The global gas market expands by 55% by 2050. The primary driver for natural gas demand growth is power generation. Natural gas consumed in power generation increases from 140 BCF/D in 2018 to 250 in 2050. Improvements in energy storage enable wind and solar to be available throughout the day, increasing their contribution to power generation sevenfold. As in the Current Trends scenario, global demand shifts east to Asia, the Middle East and the Commonwealth of Independent States (CIS). Global supplies remain heavily weighted to North America. U.S. shale gas and Permian associated gas drive North American growth until the 2030s, after which Canada leads North America’s production growth.

Accelerated Transition

This is a scenario with more aggressive changes in technologies, consumer preferences and government policies relative to Moderate Transition. Technology is vital to limiting growth in energy demand, while the population and economy expand. Social trends that are prevalent today in specific regions or municipalities spread because technological advances make these choices universally economic. For example, individual auto ownership gives way to shared mobility. Mass transit and ridesharing are accessible and cost effective for more people in more regions. Consumers shift purchases toward products and services that are viewed as environmentally responsible, and society demands more transparent environmental stewardship from the businesses they patronize. Governments target aggressive policies toward GHG emissions, fossil fuel production and consumption. Carbon pricing goes into effect across OECD countries during the mid-2020s and is $30 per TeCO2e in 2030, rising to $80 in 2050. Again, China implements its proposed carbon pricing policy at 50% of the OECD price. Other non-OECD countries impose a very low $5 per TeCO2(e) price by 2030.

Global oil markets reach a peak by 2025 and remain near that level until tapering more quickly after 2035. The combination of internal combustion engine efficiencies and faster adoption of electric vehicles, which reach 75% of new passenger vehicle sales by 2050, reduces oil demand in the transportation sector. Oil demand from the industrial sector grows for plastics and chemicals.

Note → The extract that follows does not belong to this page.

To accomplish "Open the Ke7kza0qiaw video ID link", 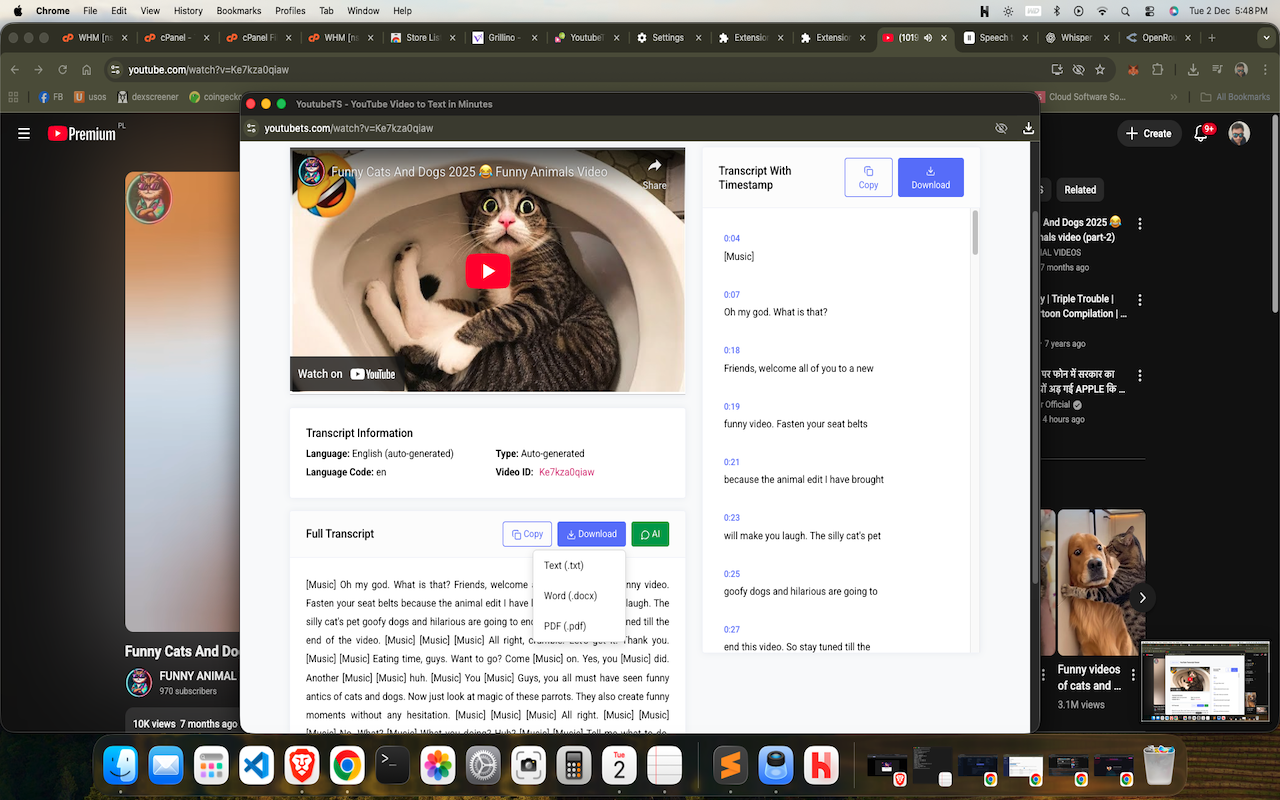I will [x=567, y=471].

The global natural gas market grows at an average annual rate of 0.6% into the 2040s, peaking at just under 450 BCF/D in 2045 before starting a gentle decline. Natural gas remains a prominent fuel in electricity generation but starts to yield market share to wind and solar in the latter years of the scenario. By the late 2040s, energy storage technology allows renewables to contribute a larger share of power generation. North America’s gas production increases 15% over today’s level, plateauing in about 2040, before declining.

Global Carbon Price

This scenario assumes technology breakthroughs, major social movements to reduce fossil fuel consumption and rapid global policy coordination to price GHG emissions at a level that materially reduces fossil fuel use and emissions. It also assumes that OECD countries and China implement a pricing mechanism by 2025 rising from $50/TeCO2(e) in 2030 to $120 by 2050. Other non-OECD nations follow by imposing prices of $10/TeCO2(e) in 2030 rising to $50 by 2050. The scenario assumes significant technological advances which reduce battery, wind and solar generation costs, improve fuel efficiencies for internal combustion engines (80% more fuel efficient by 2050), improve energy efficiency in buildings and lighting, and other advances impacting energy production, delivery and consumption. Technology and efficiencies allow total energy demand in 2050 to be 5% below today’s level with 55% of energy provided by non-fossil fuels.

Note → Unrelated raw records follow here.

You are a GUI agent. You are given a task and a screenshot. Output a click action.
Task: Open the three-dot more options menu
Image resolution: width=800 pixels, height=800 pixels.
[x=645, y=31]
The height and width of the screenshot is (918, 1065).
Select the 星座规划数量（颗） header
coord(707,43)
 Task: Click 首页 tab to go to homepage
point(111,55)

The global oil market peaks in 2023, before significantly declining thereafter. Energy storage improvements lead to 80% of new passenger automobile sales being electric in 2050. Consequently, transportation sector demand falls to 22% of total oil demand. Industrial demand becomes the largest proportionate sector at 45% as petroleum derived chemicals and plastics remain vital to many sectors. Oil supply dynamics evolve as most production occurs in OPEC countries and Russia and geopolitics play an even larger role in oil prices and the supply and price of oil.

Like oil, the natural gas market peaks in 2023. Natural gas generates only 8% of global electricity in 2050, while wind and solar grow to produce 55% of electricity in 2050. Global gas demand shifts to emerging markets in Asia, the Middle East, CIS and Africa. Only 20% of global gas demand remains in North America and Europe. The market also becomes more reliant on OPEC and Russia for supply as North American gas output declines.

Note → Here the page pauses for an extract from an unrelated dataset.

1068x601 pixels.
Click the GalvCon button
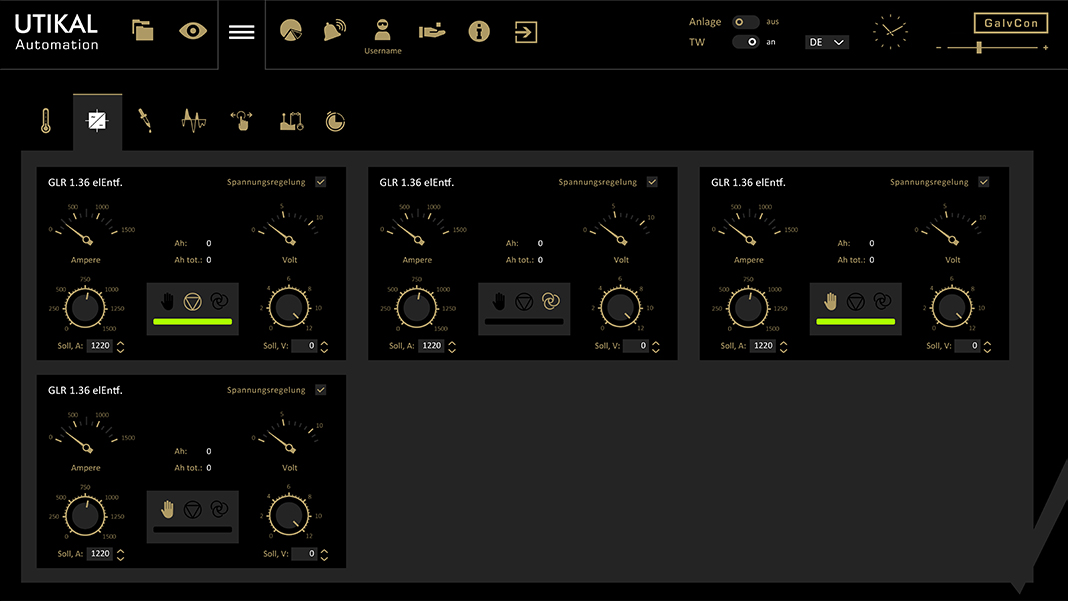pos(1010,23)
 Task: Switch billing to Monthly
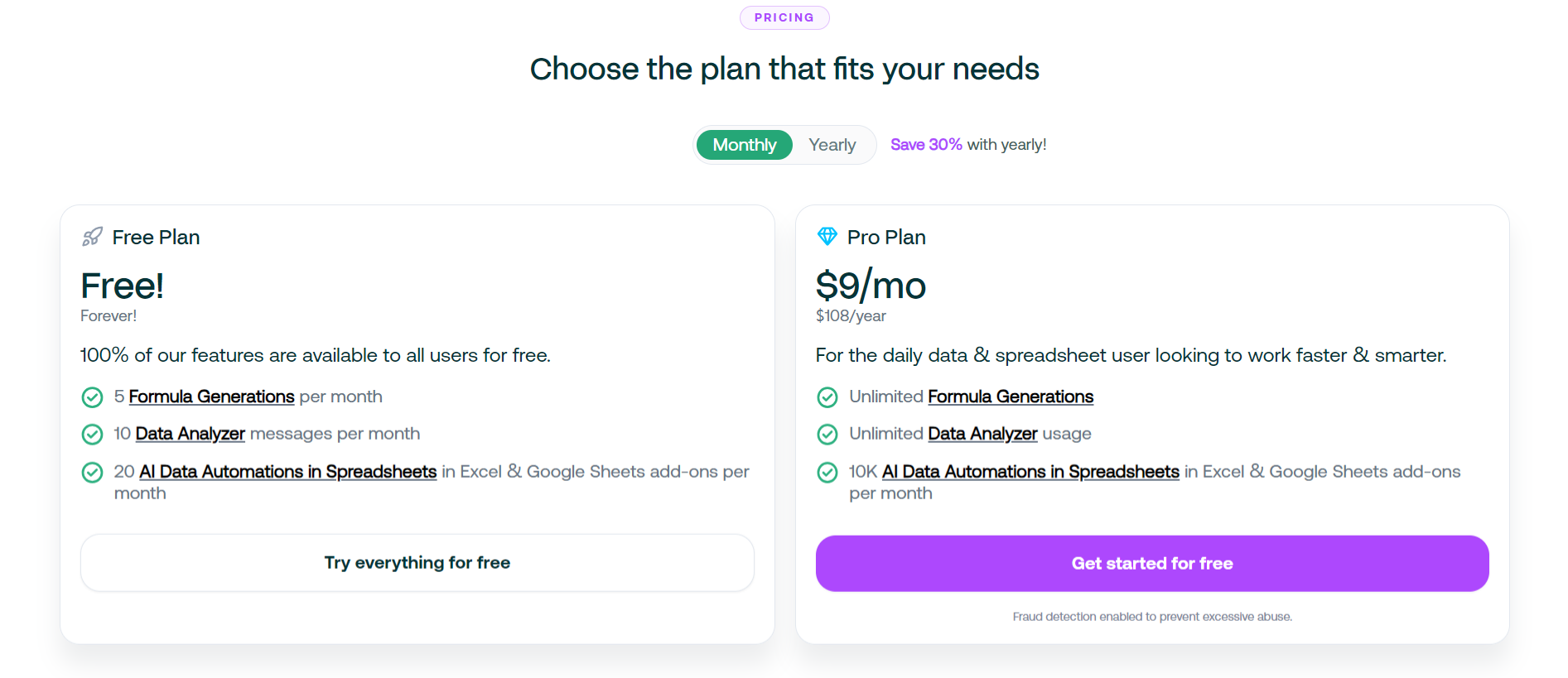744,145
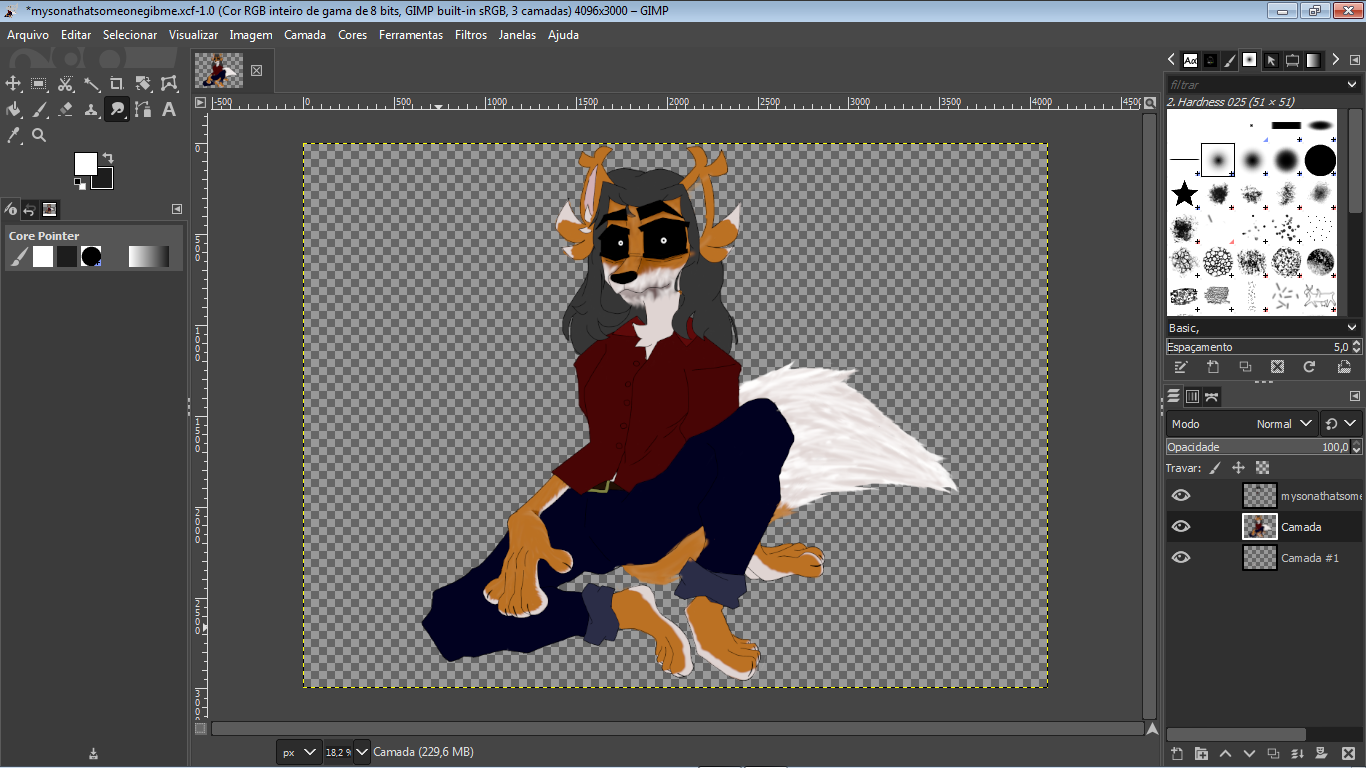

ConocoPhillips Scenarios Energy Mix

Our scenarios indicate a wide range of oil and natural gas prices. We take this future price uncertainty into account in our strategy by only sanctioning projects with a fully loaded cost of supply which is less than $40 per barrel (WTI) in 2019 dollars. Of our 15 billion barrels of resources with a cost of supply below $40 per barrel, 13.5 billion have a cost of supply below $35 per barrel. 

None of the scenarios include a significant contribution to emission reductions from carbon capture and storage.

The scenarios are designed to address transitional risks. A separate scenario process addresses physical climate-related risk using consultant scenarios based on the Intergovernmental Panel on Climate Change (IPCC) modeling.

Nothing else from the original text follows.